While Diamonds's dig about the "anti-magazine" fest seemed to be a subtle jab at sponsoring mag Ukula, he had no qualms about whispering sweet nothings about swans over ecstatic bursts of cheery major-key keyboard plunks and swooning violins. The latter came courtesy of unbelievably cute bandmates Alex and Sebastian , two gangly kids who look like they escaped from Suzuki string classes but apparently were "stolen" from the McGill music faculty.
Another song, based around a swaying calypso-tinged riff, sounded like a outtake from Paul Simon's Graceland sessions (minus Ladysmith Black Mambazo), and would've been even better if we could actually have made out Diamonds's vocals and Jim Guthrie 's intricate guitar parts and harmonies. Sadly, though the exposed rafters and brickwork of the Fermenting Cellar made for a nice-looking venue, the acoustics were downright crappy, verging on the tinny echo-chamber vibe of a warehouse rave.
Even with the awful mix, Islands were about 500 per cent better than the best time I saw the Unicorns live, which bodes well for their upcoming December 1 gig at the Drake.
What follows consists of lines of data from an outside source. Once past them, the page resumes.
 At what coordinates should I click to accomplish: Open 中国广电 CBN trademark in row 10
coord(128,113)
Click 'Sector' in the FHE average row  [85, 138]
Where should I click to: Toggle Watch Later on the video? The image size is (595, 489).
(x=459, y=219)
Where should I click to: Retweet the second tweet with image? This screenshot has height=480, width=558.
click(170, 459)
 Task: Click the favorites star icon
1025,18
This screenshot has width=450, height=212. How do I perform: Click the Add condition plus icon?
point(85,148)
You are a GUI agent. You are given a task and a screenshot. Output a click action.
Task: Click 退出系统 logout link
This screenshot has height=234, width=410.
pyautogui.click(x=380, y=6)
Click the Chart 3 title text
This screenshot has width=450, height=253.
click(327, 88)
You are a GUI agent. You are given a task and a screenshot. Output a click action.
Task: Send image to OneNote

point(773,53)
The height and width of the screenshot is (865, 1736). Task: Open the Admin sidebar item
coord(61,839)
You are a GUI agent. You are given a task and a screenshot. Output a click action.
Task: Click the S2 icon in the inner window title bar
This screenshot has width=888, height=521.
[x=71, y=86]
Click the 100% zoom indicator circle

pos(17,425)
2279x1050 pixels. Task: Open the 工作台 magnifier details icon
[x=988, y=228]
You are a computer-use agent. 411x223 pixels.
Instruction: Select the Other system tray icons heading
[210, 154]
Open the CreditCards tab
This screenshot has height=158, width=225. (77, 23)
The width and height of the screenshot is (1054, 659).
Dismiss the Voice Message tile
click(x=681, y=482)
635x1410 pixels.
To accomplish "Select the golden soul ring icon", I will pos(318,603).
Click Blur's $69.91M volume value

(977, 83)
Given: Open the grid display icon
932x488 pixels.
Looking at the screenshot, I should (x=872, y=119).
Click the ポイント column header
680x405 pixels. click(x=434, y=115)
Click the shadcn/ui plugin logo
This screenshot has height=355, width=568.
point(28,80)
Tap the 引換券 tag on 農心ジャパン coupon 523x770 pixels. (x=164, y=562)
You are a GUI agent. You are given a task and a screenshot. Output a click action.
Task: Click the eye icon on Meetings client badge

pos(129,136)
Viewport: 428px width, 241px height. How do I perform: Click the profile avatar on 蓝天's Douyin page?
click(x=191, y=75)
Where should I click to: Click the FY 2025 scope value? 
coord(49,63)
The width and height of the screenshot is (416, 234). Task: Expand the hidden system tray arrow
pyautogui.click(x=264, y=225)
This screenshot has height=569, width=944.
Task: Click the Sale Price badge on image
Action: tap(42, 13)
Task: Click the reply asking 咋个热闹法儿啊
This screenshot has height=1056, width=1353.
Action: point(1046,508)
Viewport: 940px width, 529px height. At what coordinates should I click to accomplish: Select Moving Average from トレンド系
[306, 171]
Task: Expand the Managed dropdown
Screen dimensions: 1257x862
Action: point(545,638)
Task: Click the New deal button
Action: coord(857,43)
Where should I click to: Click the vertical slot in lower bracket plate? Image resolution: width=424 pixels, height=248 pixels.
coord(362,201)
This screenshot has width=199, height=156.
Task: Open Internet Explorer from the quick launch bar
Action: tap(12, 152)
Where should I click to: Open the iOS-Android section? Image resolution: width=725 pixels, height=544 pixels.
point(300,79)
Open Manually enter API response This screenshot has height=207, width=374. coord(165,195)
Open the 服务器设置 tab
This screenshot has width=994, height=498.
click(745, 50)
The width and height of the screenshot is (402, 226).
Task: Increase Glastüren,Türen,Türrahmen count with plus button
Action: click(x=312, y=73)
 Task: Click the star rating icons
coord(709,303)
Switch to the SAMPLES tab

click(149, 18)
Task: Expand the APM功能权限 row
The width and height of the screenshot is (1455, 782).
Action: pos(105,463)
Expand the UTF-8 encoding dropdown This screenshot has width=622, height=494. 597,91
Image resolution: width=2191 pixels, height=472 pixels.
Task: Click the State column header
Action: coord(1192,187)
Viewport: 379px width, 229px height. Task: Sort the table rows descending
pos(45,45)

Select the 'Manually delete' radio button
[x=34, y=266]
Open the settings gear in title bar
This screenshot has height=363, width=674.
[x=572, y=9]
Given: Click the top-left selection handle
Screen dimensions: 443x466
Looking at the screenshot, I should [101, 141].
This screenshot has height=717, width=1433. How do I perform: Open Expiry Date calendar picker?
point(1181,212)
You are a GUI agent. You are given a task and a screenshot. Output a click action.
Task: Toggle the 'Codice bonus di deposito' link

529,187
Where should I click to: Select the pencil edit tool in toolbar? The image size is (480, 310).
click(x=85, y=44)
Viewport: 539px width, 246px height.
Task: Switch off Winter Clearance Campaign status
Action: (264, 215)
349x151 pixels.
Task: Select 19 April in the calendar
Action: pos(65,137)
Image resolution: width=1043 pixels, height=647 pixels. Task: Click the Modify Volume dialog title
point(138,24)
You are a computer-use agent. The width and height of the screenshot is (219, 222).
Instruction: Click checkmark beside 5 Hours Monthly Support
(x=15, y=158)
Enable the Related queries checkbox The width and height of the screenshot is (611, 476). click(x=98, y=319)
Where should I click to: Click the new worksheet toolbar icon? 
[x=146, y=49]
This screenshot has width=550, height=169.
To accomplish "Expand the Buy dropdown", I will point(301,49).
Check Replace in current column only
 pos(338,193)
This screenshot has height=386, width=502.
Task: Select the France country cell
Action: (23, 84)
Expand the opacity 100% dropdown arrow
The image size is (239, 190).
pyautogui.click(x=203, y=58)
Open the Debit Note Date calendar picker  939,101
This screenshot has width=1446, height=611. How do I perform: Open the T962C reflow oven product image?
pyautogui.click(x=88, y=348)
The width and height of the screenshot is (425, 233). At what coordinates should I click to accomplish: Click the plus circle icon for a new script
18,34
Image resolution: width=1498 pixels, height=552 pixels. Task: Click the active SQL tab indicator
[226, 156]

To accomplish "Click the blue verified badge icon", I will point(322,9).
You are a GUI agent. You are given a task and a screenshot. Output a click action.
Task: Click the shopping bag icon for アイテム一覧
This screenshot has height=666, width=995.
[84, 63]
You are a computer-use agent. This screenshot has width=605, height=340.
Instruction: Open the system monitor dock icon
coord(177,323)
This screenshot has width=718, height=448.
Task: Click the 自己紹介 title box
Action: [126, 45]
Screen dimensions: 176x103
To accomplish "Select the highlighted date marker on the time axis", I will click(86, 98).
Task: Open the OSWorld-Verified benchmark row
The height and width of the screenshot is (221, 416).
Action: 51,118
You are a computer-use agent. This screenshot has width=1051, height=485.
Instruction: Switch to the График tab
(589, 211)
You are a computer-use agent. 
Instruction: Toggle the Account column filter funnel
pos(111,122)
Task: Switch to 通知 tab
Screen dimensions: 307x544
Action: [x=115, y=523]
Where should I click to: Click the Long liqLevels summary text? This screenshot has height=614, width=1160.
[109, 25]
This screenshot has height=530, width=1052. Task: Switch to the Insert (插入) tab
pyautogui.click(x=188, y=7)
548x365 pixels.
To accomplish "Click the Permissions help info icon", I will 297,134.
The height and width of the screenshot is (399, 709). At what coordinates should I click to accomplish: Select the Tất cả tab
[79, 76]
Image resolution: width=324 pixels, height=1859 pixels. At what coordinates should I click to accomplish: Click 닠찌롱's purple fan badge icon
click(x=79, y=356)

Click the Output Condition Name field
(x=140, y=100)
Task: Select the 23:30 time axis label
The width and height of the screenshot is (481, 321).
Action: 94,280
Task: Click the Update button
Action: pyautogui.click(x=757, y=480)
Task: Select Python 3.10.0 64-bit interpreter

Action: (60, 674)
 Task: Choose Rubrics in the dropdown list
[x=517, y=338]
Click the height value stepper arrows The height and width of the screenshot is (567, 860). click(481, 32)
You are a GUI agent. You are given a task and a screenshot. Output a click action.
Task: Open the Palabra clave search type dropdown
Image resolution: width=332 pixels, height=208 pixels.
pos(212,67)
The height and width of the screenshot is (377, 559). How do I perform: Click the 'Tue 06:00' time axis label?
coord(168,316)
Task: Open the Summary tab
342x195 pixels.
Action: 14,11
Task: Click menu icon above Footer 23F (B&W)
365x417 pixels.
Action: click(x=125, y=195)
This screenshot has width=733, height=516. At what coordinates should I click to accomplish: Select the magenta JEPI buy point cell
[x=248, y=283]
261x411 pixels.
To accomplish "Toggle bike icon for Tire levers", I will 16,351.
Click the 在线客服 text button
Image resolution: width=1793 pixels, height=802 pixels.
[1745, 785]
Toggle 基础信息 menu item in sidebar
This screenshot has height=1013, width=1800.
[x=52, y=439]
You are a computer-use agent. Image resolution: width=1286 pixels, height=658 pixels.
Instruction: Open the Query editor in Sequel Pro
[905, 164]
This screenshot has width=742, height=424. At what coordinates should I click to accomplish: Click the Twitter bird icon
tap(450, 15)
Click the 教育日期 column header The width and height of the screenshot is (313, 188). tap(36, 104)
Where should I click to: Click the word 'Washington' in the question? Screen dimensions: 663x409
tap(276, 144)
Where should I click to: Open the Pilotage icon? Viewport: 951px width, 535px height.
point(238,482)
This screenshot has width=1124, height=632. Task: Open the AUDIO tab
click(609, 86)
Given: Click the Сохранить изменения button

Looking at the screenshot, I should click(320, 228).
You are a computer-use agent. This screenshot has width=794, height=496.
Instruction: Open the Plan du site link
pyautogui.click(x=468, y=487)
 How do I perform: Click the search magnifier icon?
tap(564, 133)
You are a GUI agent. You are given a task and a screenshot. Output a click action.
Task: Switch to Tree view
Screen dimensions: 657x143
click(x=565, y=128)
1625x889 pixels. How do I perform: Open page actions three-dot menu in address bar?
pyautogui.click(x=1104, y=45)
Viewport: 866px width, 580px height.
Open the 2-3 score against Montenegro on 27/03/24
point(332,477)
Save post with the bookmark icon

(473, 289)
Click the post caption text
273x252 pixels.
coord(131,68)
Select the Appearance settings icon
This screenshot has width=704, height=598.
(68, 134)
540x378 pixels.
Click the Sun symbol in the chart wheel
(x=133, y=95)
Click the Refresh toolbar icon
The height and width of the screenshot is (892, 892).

I heard whispers that the sound guy refused to let anyone adjust the vocal levels he'd set up for the headliners, and the rumour seemed plausible when Elbow finally came onstage . With their heavily reverbed guitars and crutch-toting frontman Guy Garvey 's stadium-sized singing voice, they sounded great.
Too bad the other bands didn't get to perform on even ground.